First, let's understand the number 32. We can think about how many times we need to multiply the number 2 by itself to get 32.
Let's find the products step-by-step:
$$2 \times 2 = 4$$
$$2 \times 2 \times 2 = 8$$
$$2 \times 2 \times 2 \times 2 = 16$$
$$2 \times 2 \times 2 \times 2 \times 2 = 32$$
We found that when we multiply the number 2 by itself 5 times, we get 32. In a shorter way, we can write this as $$2^5$$.

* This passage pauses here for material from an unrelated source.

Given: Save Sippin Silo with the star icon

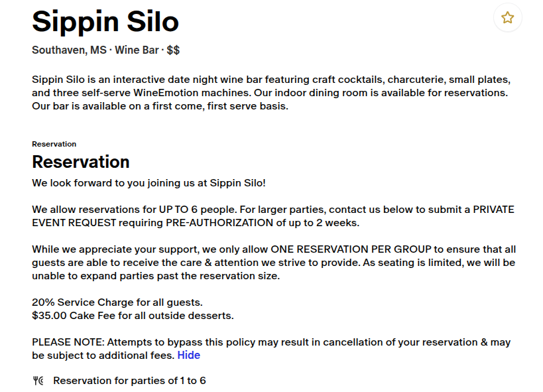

**step3** Rewriting the Problem with a Common Base

Now we can substitute $$2^5$$ for 32 in our original problem.
Our problem now looks like this: $$2^{x-2} = \frac{1}{2^5}$$.
This means that 2 raised to the power of 'x-2' is equal to the fraction one divided by 2 raised to the power of 5.

**step4** Understanding Powers and Fractions through Patterns

Let's observe a pattern with powers of 2. We start from a higher power and repeatedly divide by 2:
$$2^5 = 32$$
$$2^4 = 16$$ (This is $$32 \div 2$$)
$$2^3 = 8$$ (This is $$16 \div 2$$)
$$2^2 = 4$$ (This is $$8 \div 2$$)
$$2^1 = 2$$ (This is $$4 \div 2$$)
$$2^0 = 1$$ (This is $$2 \div 2$$)
If we continue this pattern by dividing by 2 again, the exponent decreases by 1 each time, and the result becomes a fraction:
$$2^{-1} = \frac{1}{2}$$ (This is $$1 \div 2$$)
$$2^{-2} = \frac{1}{4}$$ (This is $$\frac{1}{2} \div 2$$)
$$2^{-3} = \frac{1}{8}$$ (This is $$\frac{1}{4} \div 2$$)
$$2^{-4} = \frac{1}{16}$$ (This is $$\frac{1}{8} \div 2$$)
$$2^{-5} = \frac{1}{32}$$ (This is $$\frac{1}{16} \div 2$$)
From this pattern, we can see that the fraction $$\frac{1}{32}$$ is the same as $$2^{-5}$$.

**step5** Comparing the Exponents

Now our problem can be written as: $$2^{x-2} = 2^{-5}$$.
When two numbers with the same base (which is 2 in this case) are equal, it means that their powers, or exponents, must also be equal. This is a fundamental rule in mathematics often called the One-to-One Property for exponents.
So, we can set the exponents equal to each other: $$x-2 = -5$$.

**step6** Finding the Value of x

We need to figure out what number 'x' is. The equation $$x-2 = -5$$ means that when we subtract 2 from 'x', we get -5.
To find what 'x' was before 2 was subtracted, we need to do the opposite operation, which is adding 2.
So, we add 2 to -5:
$$-5 + 2 = -3$$
Therefore, the value of 'x' is $$-3$$.